▶ _Your goal_
Report only how many lines in the listing below contain the string "sidebar".

▶ _Given information_
....................

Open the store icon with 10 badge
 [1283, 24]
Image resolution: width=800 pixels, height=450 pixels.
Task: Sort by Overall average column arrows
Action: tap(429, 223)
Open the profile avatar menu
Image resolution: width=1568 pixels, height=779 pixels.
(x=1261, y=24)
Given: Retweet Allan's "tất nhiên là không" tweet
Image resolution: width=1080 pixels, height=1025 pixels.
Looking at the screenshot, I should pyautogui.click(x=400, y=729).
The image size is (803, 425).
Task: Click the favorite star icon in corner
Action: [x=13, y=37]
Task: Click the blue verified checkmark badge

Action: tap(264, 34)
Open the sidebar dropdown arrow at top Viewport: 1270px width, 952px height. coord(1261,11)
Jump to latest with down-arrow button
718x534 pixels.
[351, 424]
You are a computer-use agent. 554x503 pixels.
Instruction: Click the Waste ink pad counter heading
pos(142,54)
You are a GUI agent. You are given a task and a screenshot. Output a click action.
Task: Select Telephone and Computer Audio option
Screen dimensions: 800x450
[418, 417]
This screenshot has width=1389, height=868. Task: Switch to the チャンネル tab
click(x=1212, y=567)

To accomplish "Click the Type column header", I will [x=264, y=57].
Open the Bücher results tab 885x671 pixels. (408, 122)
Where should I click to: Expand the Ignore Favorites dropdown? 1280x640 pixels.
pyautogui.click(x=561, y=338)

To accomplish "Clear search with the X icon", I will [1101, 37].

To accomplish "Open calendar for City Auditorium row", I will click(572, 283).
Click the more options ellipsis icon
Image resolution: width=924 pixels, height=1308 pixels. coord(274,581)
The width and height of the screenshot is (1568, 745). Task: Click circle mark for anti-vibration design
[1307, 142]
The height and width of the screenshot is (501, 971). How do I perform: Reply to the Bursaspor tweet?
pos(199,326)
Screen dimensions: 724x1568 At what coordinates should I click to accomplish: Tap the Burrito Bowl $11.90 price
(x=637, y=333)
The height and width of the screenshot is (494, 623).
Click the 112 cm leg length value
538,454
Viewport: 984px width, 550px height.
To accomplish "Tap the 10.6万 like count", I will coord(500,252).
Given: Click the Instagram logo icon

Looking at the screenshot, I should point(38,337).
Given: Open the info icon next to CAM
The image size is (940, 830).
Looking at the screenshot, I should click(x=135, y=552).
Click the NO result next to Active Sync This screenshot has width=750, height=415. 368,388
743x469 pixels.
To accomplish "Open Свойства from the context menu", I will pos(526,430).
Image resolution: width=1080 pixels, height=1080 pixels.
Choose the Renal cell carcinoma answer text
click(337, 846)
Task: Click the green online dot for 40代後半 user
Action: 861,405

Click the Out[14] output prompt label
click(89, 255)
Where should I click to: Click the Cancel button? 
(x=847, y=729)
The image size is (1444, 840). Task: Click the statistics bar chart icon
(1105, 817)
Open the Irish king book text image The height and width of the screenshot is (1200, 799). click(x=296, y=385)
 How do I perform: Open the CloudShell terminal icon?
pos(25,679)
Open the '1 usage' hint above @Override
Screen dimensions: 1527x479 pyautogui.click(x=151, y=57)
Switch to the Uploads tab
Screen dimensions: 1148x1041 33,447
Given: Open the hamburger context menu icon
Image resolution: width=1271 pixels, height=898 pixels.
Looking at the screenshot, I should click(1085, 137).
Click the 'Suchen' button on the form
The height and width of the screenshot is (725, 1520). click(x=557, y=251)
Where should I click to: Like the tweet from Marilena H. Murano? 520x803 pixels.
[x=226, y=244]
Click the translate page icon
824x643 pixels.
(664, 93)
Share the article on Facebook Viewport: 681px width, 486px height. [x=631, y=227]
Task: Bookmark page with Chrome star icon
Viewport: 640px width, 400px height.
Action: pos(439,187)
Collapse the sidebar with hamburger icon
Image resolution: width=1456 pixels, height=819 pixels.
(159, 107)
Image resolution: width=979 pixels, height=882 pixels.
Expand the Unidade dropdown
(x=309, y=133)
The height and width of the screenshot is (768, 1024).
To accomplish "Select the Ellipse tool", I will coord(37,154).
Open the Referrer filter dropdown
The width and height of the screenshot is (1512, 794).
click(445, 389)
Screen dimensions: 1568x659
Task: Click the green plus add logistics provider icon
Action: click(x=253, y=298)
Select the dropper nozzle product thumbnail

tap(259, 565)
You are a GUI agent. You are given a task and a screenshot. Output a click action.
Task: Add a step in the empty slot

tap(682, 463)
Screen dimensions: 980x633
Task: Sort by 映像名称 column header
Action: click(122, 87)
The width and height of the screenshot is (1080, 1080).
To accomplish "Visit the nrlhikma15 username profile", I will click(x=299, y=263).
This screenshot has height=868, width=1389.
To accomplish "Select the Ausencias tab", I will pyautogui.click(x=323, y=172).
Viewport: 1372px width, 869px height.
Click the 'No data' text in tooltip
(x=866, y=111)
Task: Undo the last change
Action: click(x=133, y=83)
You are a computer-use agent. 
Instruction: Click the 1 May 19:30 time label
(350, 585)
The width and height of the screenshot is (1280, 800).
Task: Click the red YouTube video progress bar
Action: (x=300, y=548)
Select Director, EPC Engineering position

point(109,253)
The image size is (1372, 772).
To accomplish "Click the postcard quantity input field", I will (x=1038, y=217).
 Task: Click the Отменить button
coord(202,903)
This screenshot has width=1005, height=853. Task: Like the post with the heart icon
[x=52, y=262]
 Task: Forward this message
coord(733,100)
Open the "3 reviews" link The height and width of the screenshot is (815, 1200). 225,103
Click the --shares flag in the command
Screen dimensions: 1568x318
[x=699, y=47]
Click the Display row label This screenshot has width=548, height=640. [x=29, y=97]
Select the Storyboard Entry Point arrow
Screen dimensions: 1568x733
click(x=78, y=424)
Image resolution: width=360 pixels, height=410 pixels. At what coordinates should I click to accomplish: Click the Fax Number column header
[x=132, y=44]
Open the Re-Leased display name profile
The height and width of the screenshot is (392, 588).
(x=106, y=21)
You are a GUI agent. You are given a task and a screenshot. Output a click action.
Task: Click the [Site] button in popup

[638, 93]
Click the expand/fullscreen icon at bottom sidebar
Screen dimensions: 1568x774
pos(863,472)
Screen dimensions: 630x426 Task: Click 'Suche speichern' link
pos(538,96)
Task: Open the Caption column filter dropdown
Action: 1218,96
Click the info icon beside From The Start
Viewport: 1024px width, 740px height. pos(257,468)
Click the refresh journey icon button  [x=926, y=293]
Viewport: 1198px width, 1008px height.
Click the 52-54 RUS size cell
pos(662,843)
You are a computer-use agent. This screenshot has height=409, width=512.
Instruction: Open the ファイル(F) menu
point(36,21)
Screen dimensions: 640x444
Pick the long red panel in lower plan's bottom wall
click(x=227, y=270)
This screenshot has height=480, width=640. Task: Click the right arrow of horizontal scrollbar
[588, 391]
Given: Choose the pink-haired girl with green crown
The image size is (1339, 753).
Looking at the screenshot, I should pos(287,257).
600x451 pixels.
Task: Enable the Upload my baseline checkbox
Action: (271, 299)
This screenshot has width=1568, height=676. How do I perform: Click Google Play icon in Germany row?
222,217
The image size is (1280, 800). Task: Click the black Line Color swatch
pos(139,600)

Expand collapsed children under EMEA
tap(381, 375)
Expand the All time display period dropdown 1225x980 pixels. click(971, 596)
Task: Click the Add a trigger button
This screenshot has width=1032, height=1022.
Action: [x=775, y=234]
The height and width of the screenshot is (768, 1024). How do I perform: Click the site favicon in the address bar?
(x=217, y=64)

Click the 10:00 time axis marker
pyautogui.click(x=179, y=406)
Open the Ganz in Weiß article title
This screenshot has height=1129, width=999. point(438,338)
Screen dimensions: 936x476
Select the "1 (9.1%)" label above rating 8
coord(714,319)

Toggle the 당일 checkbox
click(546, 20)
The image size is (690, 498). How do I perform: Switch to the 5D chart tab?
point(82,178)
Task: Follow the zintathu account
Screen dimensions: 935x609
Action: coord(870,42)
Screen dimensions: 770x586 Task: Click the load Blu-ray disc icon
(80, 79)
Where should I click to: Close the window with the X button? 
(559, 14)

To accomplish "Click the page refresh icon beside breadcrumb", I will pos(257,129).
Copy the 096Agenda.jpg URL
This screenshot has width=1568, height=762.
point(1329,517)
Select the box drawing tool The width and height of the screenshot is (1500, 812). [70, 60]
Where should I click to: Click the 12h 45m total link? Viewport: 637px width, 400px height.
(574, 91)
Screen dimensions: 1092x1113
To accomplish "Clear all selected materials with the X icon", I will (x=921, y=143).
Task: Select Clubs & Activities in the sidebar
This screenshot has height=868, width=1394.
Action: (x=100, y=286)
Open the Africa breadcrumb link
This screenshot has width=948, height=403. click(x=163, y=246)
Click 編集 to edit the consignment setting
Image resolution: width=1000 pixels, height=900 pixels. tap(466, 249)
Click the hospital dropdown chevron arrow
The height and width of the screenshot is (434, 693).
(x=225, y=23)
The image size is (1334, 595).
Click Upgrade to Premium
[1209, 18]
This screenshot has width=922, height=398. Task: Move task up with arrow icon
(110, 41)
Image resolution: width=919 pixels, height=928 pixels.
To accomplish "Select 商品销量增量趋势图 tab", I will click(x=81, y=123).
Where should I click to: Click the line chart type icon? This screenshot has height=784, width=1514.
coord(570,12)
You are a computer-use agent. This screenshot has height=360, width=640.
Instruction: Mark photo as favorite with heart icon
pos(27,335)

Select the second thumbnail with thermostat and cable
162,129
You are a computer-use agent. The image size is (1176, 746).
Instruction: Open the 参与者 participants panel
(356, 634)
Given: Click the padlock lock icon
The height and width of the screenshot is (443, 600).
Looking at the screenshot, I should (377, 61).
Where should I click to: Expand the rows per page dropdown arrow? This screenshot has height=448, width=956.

....................

▶ _Answer to the exercise_
4